In 2002, Venezuela’s right-wing opposition briefly ousted Chávez with US support and recognition, before the military restored his presidency following a mass popular mobilization. Throughout the administrations of US Presidents George W. Bush and Barack Obama, Chávez survived numerous assassination plots, before succumbing to cancer in 2013. His successor, Nicolas Maduro, has survived three attempts on his life.
The Trump administration immediately elevated Venezuela to the top of Washington’s regime change target list, branding it the leader of a “troika of tyranny.” Last year, Trump’s national security team attempted to recruit members of the military brass to mount a military junta, but that effort failed.

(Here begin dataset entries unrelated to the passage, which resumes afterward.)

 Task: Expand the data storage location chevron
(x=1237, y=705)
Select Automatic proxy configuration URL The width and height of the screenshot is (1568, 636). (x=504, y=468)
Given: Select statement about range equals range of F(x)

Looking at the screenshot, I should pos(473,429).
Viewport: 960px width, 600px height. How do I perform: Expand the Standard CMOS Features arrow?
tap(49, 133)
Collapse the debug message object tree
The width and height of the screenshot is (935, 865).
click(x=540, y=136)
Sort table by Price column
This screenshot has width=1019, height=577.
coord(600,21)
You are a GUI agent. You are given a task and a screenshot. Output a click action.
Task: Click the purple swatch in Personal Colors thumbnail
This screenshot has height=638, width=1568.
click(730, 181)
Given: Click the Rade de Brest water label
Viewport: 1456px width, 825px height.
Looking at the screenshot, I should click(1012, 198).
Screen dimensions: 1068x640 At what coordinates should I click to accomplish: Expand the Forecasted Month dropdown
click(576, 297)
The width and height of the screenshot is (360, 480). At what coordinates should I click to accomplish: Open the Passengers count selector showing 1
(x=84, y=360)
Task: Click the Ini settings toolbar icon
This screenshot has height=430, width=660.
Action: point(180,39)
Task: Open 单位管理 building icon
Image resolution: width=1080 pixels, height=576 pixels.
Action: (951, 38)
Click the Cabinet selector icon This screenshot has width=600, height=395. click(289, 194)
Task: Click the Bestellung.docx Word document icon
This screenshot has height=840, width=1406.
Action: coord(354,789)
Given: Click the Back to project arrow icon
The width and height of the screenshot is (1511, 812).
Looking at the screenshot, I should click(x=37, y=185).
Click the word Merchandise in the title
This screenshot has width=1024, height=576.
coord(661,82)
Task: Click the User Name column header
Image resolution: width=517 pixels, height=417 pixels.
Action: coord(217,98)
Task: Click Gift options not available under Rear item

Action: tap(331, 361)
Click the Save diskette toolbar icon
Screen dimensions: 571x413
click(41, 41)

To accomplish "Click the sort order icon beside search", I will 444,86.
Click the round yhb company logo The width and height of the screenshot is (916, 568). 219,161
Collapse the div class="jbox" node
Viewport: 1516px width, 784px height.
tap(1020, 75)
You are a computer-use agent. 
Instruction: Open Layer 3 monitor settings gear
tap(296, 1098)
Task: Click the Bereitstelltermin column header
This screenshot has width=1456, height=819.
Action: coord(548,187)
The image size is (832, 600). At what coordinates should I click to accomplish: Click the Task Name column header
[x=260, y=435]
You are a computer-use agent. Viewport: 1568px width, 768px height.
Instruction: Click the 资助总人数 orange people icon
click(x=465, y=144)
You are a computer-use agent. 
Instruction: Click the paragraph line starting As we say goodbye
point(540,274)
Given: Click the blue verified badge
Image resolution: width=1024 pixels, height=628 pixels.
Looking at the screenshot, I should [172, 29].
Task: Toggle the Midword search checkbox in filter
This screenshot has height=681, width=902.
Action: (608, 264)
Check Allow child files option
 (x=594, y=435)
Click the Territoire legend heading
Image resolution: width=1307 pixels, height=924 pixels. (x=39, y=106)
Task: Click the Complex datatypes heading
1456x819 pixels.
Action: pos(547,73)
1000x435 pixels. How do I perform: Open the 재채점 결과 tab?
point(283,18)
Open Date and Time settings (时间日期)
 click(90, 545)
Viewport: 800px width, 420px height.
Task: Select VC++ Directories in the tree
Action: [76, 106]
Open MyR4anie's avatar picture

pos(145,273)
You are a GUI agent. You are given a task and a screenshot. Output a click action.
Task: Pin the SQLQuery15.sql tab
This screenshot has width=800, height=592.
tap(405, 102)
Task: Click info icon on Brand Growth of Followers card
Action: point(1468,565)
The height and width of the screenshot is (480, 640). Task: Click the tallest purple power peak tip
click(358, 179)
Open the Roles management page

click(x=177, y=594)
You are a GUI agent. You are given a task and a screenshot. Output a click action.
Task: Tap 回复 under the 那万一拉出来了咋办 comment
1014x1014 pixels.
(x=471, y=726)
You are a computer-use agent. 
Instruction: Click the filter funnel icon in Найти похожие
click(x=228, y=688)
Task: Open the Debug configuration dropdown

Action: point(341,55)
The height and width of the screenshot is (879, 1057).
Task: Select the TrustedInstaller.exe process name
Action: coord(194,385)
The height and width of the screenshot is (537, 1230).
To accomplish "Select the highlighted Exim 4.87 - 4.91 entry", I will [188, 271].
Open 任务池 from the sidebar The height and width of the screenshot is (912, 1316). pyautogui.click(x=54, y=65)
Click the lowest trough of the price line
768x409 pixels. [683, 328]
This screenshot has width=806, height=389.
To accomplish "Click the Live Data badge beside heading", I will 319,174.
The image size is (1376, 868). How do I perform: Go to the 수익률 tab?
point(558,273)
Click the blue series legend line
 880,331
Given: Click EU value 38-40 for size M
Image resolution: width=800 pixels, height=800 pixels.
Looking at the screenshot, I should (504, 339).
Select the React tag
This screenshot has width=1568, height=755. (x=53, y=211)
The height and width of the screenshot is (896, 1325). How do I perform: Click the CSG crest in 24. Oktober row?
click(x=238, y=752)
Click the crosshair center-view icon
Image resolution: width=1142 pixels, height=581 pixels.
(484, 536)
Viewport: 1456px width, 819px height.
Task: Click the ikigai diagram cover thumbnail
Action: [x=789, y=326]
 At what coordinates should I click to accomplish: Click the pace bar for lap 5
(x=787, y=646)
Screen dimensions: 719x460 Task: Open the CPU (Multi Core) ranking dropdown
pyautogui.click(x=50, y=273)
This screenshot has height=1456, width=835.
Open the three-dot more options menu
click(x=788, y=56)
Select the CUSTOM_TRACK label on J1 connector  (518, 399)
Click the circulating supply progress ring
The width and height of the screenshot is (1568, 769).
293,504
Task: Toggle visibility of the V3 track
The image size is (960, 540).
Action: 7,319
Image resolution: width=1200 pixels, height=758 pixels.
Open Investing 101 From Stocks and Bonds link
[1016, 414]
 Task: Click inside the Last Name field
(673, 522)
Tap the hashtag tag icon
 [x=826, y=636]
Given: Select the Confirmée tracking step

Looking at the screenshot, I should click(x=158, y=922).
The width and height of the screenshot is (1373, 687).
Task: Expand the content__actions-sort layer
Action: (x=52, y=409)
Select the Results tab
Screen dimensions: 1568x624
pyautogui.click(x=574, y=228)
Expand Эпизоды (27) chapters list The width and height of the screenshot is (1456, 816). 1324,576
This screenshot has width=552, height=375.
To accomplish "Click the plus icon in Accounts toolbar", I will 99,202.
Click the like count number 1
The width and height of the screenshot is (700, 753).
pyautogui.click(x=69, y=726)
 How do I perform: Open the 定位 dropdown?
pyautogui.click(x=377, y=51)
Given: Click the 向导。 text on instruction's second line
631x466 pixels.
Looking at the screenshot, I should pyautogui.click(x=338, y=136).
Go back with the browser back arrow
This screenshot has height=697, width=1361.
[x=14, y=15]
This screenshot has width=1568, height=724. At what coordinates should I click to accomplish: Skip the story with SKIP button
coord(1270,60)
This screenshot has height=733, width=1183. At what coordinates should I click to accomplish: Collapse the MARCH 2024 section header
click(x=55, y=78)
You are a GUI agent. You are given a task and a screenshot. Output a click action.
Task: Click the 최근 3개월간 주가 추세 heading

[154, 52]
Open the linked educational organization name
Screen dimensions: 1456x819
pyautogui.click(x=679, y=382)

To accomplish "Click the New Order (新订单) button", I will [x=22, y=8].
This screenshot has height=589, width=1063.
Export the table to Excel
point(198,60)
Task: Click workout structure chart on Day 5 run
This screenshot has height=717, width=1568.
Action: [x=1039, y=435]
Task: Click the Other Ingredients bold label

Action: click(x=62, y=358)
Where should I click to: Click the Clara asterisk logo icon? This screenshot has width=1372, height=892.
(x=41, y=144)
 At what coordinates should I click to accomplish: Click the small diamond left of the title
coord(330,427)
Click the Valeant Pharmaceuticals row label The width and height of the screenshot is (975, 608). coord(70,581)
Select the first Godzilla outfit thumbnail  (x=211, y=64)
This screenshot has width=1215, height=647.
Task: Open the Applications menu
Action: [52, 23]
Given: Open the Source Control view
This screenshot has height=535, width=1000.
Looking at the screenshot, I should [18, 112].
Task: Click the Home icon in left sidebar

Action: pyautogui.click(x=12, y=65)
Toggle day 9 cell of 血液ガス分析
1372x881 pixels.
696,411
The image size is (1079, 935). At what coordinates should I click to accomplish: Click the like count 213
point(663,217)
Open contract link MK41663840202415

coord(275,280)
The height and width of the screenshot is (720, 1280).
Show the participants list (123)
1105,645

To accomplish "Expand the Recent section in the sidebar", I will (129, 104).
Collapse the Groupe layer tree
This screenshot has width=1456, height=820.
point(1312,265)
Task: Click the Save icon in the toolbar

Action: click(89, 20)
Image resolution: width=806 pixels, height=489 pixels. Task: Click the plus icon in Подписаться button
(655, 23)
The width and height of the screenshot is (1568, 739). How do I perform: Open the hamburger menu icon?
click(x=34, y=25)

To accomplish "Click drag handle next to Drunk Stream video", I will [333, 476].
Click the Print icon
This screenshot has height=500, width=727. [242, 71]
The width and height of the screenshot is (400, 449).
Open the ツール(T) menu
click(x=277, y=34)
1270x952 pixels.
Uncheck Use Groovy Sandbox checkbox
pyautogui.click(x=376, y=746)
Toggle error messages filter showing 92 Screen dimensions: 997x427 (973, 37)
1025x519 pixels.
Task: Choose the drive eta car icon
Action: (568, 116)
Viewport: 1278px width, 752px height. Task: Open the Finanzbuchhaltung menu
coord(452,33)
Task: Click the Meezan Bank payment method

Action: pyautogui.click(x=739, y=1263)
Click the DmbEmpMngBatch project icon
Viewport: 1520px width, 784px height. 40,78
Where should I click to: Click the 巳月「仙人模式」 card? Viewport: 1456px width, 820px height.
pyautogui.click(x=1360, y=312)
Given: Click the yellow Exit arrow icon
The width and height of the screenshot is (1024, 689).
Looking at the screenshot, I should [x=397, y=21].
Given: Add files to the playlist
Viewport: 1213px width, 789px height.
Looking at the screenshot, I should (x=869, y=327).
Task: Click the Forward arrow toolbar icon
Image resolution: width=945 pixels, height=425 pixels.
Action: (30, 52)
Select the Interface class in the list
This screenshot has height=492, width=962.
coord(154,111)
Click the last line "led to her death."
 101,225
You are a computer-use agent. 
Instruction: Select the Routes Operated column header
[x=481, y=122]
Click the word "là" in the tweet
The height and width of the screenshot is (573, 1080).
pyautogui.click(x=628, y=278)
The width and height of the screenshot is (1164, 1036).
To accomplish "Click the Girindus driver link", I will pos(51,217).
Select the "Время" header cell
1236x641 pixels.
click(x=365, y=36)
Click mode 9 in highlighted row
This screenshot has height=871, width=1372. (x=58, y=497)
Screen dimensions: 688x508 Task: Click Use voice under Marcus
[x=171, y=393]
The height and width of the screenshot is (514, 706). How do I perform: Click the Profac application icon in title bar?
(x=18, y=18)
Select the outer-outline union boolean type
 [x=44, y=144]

According to the Venezuelan government, the US was also involved in a plot, codenamed Operation Constitution, to capture Maduro at the Miraflores presidential palace; and another, called Operation Armageddon, to assassinate him at a military parade in July 2017. Just over a year later, exiled opposition leaders tried and failed to kill Maduro with drone bombs during a military parade in Caracas.
More than a decade before these intrigues, a group of right-wing opposition students were hand-selected and groomed by an elite US-funded regime change training academy to topple Venezuela’s government and restore the neoliberal order.